The whole cast is very strong, but Elise Rovinsky, Casandera M.J. Lollar, and Lowell Byers particularly stand out. I was amused and charmed by Lollar's performance of the WWII fiancée waiting for her lover to return home, and I found myself crossing my fingers right along with her. Rovinsky's performance of a nurse dealing with the wounded in Vietnam brought me to tears. For her, the war wasn't fought in the fields of rice patties, but against her own emotions and fatigue as she struggled to stay strong for her patients.  As soldiers begged to be washed before they died, and as they lost limbs and friends, she had to support and be strong for them. As she retells her experience, she seems horrified at her own words as they come out of her mouth, as if she is just owning up to the experience for the first time.
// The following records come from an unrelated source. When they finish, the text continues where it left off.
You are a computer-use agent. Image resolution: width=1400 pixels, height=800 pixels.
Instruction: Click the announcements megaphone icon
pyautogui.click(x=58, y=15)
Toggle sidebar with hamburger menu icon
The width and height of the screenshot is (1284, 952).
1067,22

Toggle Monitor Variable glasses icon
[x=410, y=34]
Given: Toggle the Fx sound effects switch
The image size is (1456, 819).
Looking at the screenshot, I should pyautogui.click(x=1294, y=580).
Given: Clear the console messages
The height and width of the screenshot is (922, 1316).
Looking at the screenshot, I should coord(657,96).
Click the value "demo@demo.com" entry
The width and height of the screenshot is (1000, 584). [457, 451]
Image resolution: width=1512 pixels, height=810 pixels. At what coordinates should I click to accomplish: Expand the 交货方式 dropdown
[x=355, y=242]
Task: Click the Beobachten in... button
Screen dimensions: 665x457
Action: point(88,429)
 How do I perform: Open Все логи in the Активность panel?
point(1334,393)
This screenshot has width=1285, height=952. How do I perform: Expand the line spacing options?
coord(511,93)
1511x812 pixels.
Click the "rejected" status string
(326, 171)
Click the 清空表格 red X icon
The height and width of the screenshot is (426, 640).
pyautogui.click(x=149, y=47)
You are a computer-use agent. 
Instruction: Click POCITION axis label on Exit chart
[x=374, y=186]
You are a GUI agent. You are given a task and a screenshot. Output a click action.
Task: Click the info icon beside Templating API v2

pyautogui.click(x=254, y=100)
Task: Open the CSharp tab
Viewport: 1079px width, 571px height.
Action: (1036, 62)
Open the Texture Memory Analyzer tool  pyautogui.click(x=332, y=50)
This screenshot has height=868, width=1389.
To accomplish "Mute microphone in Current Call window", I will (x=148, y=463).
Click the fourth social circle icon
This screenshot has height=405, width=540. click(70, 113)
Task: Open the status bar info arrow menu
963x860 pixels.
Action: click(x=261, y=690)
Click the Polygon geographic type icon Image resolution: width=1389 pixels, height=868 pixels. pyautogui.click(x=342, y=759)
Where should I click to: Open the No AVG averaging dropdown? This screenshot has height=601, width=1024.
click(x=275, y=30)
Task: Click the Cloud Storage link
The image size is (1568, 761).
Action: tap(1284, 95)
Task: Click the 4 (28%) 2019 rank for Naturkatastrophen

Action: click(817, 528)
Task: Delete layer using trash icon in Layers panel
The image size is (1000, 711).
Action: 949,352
Rovinsky's performance is so fresh and moving; she's a tremendous actress to watch. I was also very impressed by Lowell Byers, the one man in the production. He plays every male role in the script, and switches from character to character flawlessly. It is fun to watch him transform from a pumped up "Phili" kid recently deployed to Vietnam, to a strait-laced 40s boy in France, to a depressed pilot in South Korea. It is interesting to watch as his posturing and facial expression changes from person to person, and he pulls it off so well it is as if you are watching entirely different actors.

Watching this play is an emotional roller coaster - funny, exciting, humbling, and incredibly sad all at the same time. But still, I walked away a little disappointed. Aesthetically it isn't the best. The soundscape is distracting - too loud in some segments and used too frequently. While one monologue is going on, the other actors on stage flip through their pages as if they are following along, which I find distracting and annoying. Also, there is no late seating – lame. Most of all, it is hard for me to get over that this play is called Women and War, but only tackles American women's experiences with war during the 20th century, because there is such a bigger story out there. Maybe it's the 21st century feminist in me, but I wanted to hear stories of women used as spies, the women whose bodies are used as weapons, and the women whose involvement (or lack thereof) in war shape today's worldwide political landscape. Instead, Women and War is primarily letters home to wives and mothers between the 1940s and 1960s. I feel like it downplays my gender's importance and involvement.